Tutorials (July 28)
Tutorial 1: Learning and Improving Multimodal Commonsense Reasoning
Abstract
The tutorial explores the journey from basic perceptual processes to complex, real-world reasoning tasks. We begin by examining how the human brain and modern artificial systems perceive and understand visual information. Then, we dive into visual cognition, the mental processes that enable recognition, attention, and categorization. The talk progresses to visual reasoning, where we will discuss recent breakthroughs, including advances in several mainstream methods. Applications of these advancements are wide-ranging, and we will demonstrate real use cases where systems make complex decisions based on real-time visual data, highlighting their impact on fields.
Tutor
Bo Wu
MIT-IBM Watson AI Lab
Biography
Bo Wu is currently a Researcher with MIT-IBM Watson AI Lab, Cambridge, MA. Bo received his Ph.D. in Computer Science from the Institute of Computing Technology, Chinese Academy of Sciences, and he was a Research Scientist at Columbia University. His research interests encompass deep learning, multimodal learning, computer vision, and natural language understanding, with a focus on visual, linguistic, and user behavior analysis, forecasting, and reasoning. He won the research awards, including the IBM Master Inventor Award, IBM Level-A Accomplishment Award, ACL Best Demo Paper Award (2020), the ACM Turing 50th Student Scholarship, and the Schlumberger Ph.D. Award. His team has excelled in global competitions, securing top positions in the NIST TAC SM-KBP (1st), the ICIP Prediction Challenge (1st), and the Alibaba Global Vision AI Challenge (3rd, top 0.1%), etc.

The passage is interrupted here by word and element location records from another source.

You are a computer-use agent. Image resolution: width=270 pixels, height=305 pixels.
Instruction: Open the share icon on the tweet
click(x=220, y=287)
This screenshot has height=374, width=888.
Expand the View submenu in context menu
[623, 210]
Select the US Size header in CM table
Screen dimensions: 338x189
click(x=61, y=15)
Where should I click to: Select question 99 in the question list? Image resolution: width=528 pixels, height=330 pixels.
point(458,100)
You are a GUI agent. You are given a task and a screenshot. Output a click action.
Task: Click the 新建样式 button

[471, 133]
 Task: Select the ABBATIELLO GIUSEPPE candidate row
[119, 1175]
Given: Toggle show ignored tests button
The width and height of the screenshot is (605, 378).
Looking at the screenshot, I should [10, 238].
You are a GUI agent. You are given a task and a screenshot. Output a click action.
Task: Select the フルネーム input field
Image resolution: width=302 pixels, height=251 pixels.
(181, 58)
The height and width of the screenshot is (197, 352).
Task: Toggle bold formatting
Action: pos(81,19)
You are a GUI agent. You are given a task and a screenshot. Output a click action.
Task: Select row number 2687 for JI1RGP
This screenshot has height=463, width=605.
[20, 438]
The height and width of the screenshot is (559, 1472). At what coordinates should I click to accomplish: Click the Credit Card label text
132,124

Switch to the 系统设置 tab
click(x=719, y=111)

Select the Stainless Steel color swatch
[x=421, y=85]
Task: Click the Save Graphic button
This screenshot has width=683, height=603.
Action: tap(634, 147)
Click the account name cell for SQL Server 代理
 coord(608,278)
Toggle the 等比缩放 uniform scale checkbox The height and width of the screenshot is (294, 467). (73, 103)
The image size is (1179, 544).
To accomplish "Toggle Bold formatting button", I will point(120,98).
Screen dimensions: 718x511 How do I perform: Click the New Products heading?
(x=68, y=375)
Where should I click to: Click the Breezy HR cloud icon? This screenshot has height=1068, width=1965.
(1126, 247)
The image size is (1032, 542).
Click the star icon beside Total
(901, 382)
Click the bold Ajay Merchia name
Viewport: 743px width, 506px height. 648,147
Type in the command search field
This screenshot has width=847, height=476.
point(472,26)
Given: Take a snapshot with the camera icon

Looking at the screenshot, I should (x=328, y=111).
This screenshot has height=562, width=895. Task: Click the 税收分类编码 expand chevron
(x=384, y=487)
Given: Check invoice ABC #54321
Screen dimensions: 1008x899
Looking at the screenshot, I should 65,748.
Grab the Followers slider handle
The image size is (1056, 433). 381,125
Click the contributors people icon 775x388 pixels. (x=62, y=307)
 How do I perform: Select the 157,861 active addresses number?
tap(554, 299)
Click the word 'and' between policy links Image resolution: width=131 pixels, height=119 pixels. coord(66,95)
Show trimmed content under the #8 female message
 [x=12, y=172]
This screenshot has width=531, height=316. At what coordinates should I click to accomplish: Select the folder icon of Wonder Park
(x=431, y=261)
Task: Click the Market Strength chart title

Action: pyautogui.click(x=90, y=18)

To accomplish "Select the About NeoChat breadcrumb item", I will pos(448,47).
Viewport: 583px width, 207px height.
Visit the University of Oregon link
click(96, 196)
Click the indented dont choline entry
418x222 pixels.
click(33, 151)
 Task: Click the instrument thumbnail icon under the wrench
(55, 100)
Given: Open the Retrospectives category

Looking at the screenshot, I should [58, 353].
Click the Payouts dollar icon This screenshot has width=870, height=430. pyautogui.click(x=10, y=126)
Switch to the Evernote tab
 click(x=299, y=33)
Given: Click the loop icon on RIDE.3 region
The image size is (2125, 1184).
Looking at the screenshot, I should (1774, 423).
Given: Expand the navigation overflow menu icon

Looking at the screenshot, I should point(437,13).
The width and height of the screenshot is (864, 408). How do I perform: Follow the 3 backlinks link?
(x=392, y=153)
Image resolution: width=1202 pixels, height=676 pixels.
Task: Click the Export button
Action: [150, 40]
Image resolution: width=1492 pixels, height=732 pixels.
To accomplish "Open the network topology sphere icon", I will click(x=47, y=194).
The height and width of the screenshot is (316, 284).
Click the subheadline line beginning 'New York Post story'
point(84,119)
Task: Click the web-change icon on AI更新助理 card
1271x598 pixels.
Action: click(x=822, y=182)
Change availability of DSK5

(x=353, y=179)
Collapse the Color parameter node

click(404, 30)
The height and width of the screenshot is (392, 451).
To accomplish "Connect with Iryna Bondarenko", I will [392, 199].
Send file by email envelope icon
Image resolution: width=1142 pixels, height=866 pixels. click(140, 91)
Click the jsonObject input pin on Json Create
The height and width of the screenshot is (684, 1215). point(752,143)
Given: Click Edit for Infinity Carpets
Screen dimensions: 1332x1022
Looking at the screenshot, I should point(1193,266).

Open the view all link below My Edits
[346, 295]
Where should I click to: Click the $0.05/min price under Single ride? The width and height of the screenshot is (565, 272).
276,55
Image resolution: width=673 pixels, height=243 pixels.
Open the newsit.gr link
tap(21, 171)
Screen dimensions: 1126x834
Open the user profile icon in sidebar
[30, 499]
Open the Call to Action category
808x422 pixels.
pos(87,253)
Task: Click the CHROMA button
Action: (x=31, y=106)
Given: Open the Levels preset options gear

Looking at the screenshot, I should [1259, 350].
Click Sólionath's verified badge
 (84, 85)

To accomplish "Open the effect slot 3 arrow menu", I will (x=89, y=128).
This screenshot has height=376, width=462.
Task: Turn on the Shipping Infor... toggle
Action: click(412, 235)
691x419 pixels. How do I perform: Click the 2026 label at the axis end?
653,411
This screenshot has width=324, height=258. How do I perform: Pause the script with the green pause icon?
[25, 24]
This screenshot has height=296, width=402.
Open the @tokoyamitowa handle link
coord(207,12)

He has organized events such as the ACM MM SMP Challenge, and the CVPR Workshop and Challenge MVCS and MMFM. He has also served in key roles as Area Chair, Track Chair, Senior Program Committee Member, and Program Committee Board Member for the conferences including ACM Multimedia, AAAI, IJCAI, etc.
Tutorial 2: Developing and Evaluating Interactive Lifelog Retrieval Systems
Abstract
Lifelogging is the process of gathering rich multimodal archives of life experience data over extended time periods, often months or years. Over the past decade, lifelogging has evolved from a niche research topic into a vibrant interdisciplinary field at the intersection of computer vision, information retrieval, and human-computer interaction. In this tutorial, I will reflect on ten years of research into interactive lifelog retrieval, drawing insights from the ACM Lifelog Search Challenge (LSC) and other major initiatives that have shaped the community. I will highlight the key milestones in the development of multimodal lifelog datasets, advances in visual/multimodal semantic indexing and search, and the emergence of novel access methodologies and user interfaces for multimodal interactive systems. By examining how the field has addressed the challenge of turning vast multimodal personal archives into searchable, meaningful content, I will offer a forward-looking perspective on the opportunities and open questions that lie ahead in building intelligent, user-centric lifelog systems.
Tutor
Cathal Gurrin
Dublin City University
Biography
Professor Cathal Gurrin is a researcher and academic at Dublin City University (DCU) in Ireland. He is also the Deputy Director of the national ADAPT Centre for digital content technologies. Gurrin’s research interests focus primarily on personal analytics and lifelogging, which involves creating extensive personal databases of lifelog images and other sensor data to capture and analyse daily activities and experiences. He has been a pioneer in this field, amassing a continuous personal archive since 2006 that includes over 15 million wearable camera images and hundreds of millions of other sensor readings. His work aims to develop assistive technologies that use wearable sensors and data analytics to infer knowledge about real-world activities and enhance individual performance and health. Gurrin is heavily involved in community conference organising activities and he has been the general co-chair of many leading conferences in his field, such as ECIR'11, MM'14, ICMR'20, MM'22/23, ICMR'24 and will be the general co-chair of ACM MM'25 and ACM Web'27 in Dublin. He is also an organiser of the annual VBS Challenge at MMM and co-founder of the ACM LSC Challenge at ICMR.